**YOUR ASSIGNMENT**
Could you write the entries out again, exactly as they are?
◆ ◆ ◆ ◆ ◆
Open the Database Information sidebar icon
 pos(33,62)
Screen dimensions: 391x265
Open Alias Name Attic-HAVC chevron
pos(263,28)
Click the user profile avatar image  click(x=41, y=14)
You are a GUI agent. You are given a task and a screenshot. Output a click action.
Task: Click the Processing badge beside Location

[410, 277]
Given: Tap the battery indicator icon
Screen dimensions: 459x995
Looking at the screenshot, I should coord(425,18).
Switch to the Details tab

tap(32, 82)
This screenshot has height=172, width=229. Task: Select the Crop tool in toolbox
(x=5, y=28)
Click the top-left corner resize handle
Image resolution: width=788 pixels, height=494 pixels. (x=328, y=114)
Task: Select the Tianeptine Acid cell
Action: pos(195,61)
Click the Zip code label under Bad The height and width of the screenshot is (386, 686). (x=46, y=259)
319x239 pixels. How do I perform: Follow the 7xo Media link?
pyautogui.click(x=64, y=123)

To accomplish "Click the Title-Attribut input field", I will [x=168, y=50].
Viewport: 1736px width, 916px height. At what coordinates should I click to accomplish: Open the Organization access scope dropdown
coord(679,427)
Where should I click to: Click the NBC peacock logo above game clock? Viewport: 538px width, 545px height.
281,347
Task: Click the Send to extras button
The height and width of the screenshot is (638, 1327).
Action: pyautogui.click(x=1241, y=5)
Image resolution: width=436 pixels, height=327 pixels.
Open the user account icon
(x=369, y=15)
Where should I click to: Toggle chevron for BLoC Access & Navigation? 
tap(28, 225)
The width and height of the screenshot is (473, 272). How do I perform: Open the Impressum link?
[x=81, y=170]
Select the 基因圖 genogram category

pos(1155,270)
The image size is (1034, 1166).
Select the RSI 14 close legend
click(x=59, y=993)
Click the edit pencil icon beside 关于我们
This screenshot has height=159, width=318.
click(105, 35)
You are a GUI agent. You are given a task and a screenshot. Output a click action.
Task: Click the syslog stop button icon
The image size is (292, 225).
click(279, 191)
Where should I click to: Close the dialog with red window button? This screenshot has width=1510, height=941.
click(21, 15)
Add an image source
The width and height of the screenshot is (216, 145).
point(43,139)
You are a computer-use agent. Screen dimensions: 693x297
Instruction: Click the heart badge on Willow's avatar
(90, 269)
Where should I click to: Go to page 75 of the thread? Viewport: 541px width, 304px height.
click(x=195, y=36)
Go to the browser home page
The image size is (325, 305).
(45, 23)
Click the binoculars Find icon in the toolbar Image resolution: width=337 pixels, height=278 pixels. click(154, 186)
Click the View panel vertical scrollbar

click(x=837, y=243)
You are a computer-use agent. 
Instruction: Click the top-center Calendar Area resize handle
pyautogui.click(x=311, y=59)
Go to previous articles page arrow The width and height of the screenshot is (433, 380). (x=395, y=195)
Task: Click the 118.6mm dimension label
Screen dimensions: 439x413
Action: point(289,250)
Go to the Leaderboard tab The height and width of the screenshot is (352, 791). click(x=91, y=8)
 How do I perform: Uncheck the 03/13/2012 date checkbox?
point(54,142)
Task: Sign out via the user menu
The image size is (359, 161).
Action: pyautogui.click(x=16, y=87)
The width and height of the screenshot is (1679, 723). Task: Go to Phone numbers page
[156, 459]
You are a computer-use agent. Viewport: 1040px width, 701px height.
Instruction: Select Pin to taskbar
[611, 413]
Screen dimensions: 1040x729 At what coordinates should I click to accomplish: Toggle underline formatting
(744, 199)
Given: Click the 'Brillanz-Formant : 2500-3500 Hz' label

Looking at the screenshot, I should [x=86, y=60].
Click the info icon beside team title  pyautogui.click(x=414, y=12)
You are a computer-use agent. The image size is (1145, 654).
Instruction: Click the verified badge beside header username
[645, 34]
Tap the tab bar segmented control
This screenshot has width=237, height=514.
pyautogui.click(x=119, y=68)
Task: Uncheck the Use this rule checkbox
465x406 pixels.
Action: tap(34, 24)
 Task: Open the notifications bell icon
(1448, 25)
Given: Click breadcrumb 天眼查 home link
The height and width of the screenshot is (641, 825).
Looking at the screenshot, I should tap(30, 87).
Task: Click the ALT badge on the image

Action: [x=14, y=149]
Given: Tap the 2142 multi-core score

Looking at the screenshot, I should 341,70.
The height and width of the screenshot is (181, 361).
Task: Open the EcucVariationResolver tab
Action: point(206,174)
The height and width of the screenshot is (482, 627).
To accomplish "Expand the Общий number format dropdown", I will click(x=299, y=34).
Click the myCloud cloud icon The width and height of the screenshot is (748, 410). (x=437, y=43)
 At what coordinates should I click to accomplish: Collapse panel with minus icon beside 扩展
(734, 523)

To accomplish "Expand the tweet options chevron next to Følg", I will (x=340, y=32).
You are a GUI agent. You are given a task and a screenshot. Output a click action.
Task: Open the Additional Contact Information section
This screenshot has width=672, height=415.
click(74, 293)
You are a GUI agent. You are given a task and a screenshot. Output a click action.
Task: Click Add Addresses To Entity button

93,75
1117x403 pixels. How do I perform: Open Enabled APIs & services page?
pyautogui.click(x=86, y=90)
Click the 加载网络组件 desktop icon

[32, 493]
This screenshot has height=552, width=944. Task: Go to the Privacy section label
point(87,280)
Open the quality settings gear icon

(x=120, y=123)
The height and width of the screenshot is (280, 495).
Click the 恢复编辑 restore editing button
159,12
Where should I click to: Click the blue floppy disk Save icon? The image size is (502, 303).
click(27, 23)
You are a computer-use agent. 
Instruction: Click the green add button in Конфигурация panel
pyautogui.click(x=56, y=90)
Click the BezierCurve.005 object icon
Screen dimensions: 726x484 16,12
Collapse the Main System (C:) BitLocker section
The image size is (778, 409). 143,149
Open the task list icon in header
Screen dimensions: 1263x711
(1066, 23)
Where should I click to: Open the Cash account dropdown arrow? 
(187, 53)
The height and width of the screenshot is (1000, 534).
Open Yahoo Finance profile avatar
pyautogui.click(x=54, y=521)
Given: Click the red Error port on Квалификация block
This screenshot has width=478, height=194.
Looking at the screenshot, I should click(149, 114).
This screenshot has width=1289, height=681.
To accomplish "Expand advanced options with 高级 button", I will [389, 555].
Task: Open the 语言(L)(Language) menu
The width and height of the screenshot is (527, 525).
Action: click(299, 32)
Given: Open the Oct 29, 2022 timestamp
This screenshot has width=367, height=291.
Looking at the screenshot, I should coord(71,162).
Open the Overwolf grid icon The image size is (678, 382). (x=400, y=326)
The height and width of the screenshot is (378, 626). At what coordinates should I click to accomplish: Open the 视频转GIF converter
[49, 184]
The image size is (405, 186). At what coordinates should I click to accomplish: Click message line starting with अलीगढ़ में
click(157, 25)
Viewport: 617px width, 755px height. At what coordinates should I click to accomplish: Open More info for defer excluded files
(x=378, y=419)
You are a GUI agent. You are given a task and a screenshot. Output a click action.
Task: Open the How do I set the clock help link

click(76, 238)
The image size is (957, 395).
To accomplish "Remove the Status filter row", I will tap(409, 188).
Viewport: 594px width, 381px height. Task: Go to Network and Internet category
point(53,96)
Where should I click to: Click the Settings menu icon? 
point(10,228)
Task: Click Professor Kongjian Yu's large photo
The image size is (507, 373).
◆ ◆ ◆ ◆ ◆
**EXERCISE OUTPUT**
Open the Database Information sidebar icon
 pos(33,62)
Screen dimensions: 391x265
Open Alias Name Attic-HAVC chevron
pos(263,28)
Click the user profile avatar image  click(x=41, y=14)
You are a GUI agent. You are given a task and a screenshot. Output a click action.
Task: Click the Processing badge beside Location

[410, 277]
Given: Tap the battery indicator icon
Screen dimensions: 459x995
Looking at the screenshot, I should coord(425,18).
Switch to the Details tab

tap(32, 82)
This screenshot has height=172, width=229. Task: Select the Crop tool in toolbox
(x=5, y=28)
Click the top-left corner resize handle
Image resolution: width=788 pixels, height=494 pixels. (x=328, y=114)
Task: Select the Tianeptine Acid cell
Action: pos(195,61)
Click the Zip code label under Bad The height and width of the screenshot is (386, 686). (x=46, y=259)
319x239 pixels. How do I perform: Follow the 7xo Media link?
pyautogui.click(x=64, y=123)

To accomplish "Click the Title-Attribut input field", I will [x=168, y=50].
Viewport: 1736px width, 916px height. At what coordinates should I click to accomplish: Open the Organization access scope dropdown
coord(679,427)
Where should I click to: Click the NBC peacock logo above game clock? Viewport: 538px width, 545px height.
281,347
Task: Click the Send to extras button
The height and width of the screenshot is (638, 1327).
Action: pyautogui.click(x=1241, y=5)
Image resolution: width=436 pixels, height=327 pixels.
Open the user account icon
(x=369, y=15)
Where should I click to: Toggle chevron for BLoC Access & Navigation? 
tap(28, 225)
The width and height of the screenshot is (473, 272). How do I perform: Open the Impressum link?
[x=81, y=170]
Select the 基因圖 genogram category

pos(1155,270)
The image size is (1034, 1166).
Select the RSI 14 close legend
click(x=59, y=993)
Click the edit pencil icon beside 关于我们
This screenshot has height=159, width=318.
click(105, 35)
You are a GUI agent. You are given a task and a screenshot. Output a click action.
Task: Click the syslog stop button icon
The image size is (292, 225).
click(279, 191)
Where should I click to: Close the dialog with red window button? This screenshot has width=1510, height=941.
click(21, 15)
Add an image source
The width and height of the screenshot is (216, 145).
point(43,139)
You are a computer-use agent. Screen dimensions: 693x297
Instruction: Click the heart badge on Willow's avatar
(90, 269)
Where should I click to: Go to page 75 of the thread? Viewport: 541px width, 304px height.
click(x=195, y=36)
Go to the browser home page
The image size is (325, 305).
(45, 23)
Click the binoculars Find icon in the toolbar Image resolution: width=337 pixels, height=278 pixels. click(154, 186)
Click the View panel vertical scrollbar

click(x=837, y=243)
You are a computer-use agent. 
Instruction: Click the top-center Calendar Area resize handle
pyautogui.click(x=311, y=59)
Go to previous articles page arrow The width and height of the screenshot is (433, 380). (x=395, y=195)
Task: Click the 118.6mm dimension label
Screen dimensions: 439x413
Action: point(289,250)
Go to the Leaderboard tab The height and width of the screenshot is (352, 791). click(x=91, y=8)
 How do I perform: Uncheck the 03/13/2012 date checkbox?
point(54,142)
Task: Sign out via the user menu
The image size is (359, 161).
Action: pyautogui.click(x=16, y=87)
The width and height of the screenshot is (1679, 723). Task: Go to Phone numbers page
[156, 459]
You are a computer-use agent. Viewport: 1040px width, 701px height.
Instruction: Select Pin to taskbar
[611, 413]
Screen dimensions: 1040x729 At what coordinates should I click to accomplish: Toggle underline formatting
(744, 199)
Given: Click the 'Brillanz-Formant : 2500-3500 Hz' label

Looking at the screenshot, I should [x=86, y=60].
Click the info icon beside team title  pyautogui.click(x=414, y=12)
You are a computer-use agent. The image size is (1145, 654).
Instruction: Click the verified badge beside header username
[645, 34]
Tap the tab bar segmented control
This screenshot has width=237, height=514.
pyautogui.click(x=119, y=68)
Task: Uncheck the Use this rule checkbox
465x406 pixels.
Action: tap(34, 24)
 Task: Open the notifications bell icon
(1448, 25)
Given: Click breadcrumb 天眼查 home link
The height and width of the screenshot is (641, 825).
Looking at the screenshot, I should tap(30, 87).
Task: Click the ALT badge on the image

Action: [x=14, y=149]
Given: Tap the 2142 multi-core score

Looking at the screenshot, I should 341,70.
The height and width of the screenshot is (181, 361).
Task: Open the EcucVariationResolver tab
Action: point(206,174)
The height and width of the screenshot is (482, 627).
To accomplish "Expand the Общий number format dropdown", I will click(x=299, y=34).
Click the myCloud cloud icon The width and height of the screenshot is (748, 410). (x=437, y=43)
 At what coordinates should I click to accomplish: Collapse panel with minus icon beside 扩展
(734, 523)

To accomplish "Expand the tweet options chevron next to Følg", I will (x=340, y=32).
You are a GUI agent. You are given a task and a screenshot. Output a click action.
Task: Open the Additional Contact Information section
This screenshot has width=672, height=415.
click(74, 293)
You are a GUI agent. You are given a task and a screenshot. Output a click action.
Task: Click Add Addresses To Entity button

93,75
1117x403 pixels. How do I perform: Open Enabled APIs & services page?
pyautogui.click(x=86, y=90)
Click the 加载网络组件 desktop icon

[32, 493]
This screenshot has height=552, width=944. Task: Go to the Privacy section label
point(87,280)
Open the quality settings gear icon

(x=120, y=123)
The height and width of the screenshot is (280, 495).
Click the 恢复编辑 restore editing button
159,12
Where should I click to: Click the blue floppy disk Save icon? The image size is (502, 303).
click(27, 23)
You are a computer-use agent. 
Instruction: Click the green add button in Конфигурация panel
pyautogui.click(x=56, y=90)
Click the BezierCurve.005 object icon
Screen dimensions: 726x484 16,12
Collapse the Main System (C:) BitLocker section
The image size is (778, 409). 143,149
Open the task list icon in header
Screen dimensions: 1263x711
(1066, 23)
Where should I click to: Open the Cash account dropdown arrow? 
(187, 53)
The height and width of the screenshot is (1000, 534).
Open Yahoo Finance profile avatar
pyautogui.click(x=54, y=521)
Given: Click the red Error port on Квалификация block
This screenshot has width=478, height=194.
Looking at the screenshot, I should click(149, 114).
This screenshot has width=1289, height=681.
To accomplish "Expand advanced options with 高级 button", I will [389, 555].
Task: Open the 语言(L)(Language) menu
The width and height of the screenshot is (527, 525).
Action: click(299, 32)
Given: Open the Oct 29, 2022 timestamp
This screenshot has width=367, height=291.
Looking at the screenshot, I should coord(71,162).
Open the Overwolf grid icon The image size is (678, 382). (x=400, y=326)
The height and width of the screenshot is (378, 626). At what coordinates should I click to accomplish: Open the 视频转GIF converter
[49, 184]
The image size is (405, 186). At what coordinates should I click to accomplish: Click message line starting with अलीगढ़ में
click(157, 25)
Viewport: 617px width, 755px height. At what coordinates should I click to accomplish: Open More info for defer excluded files
(x=378, y=419)
You are a GUI agent. You are given a task and a screenshot. Output a click action.
Task: Open the How do I set the clock help link

click(76, 238)
The image size is (957, 395).
To accomplish "Remove the Status filter row", I will tap(409, 188).
Viewport: 594px width, 381px height. Task: Go to Network and Internet category
point(53,96)
Where should I click to: Click the Settings menu icon? 
point(10,228)
Task: Click Professor Kongjian Yu's large photo
The image size is (507, 373).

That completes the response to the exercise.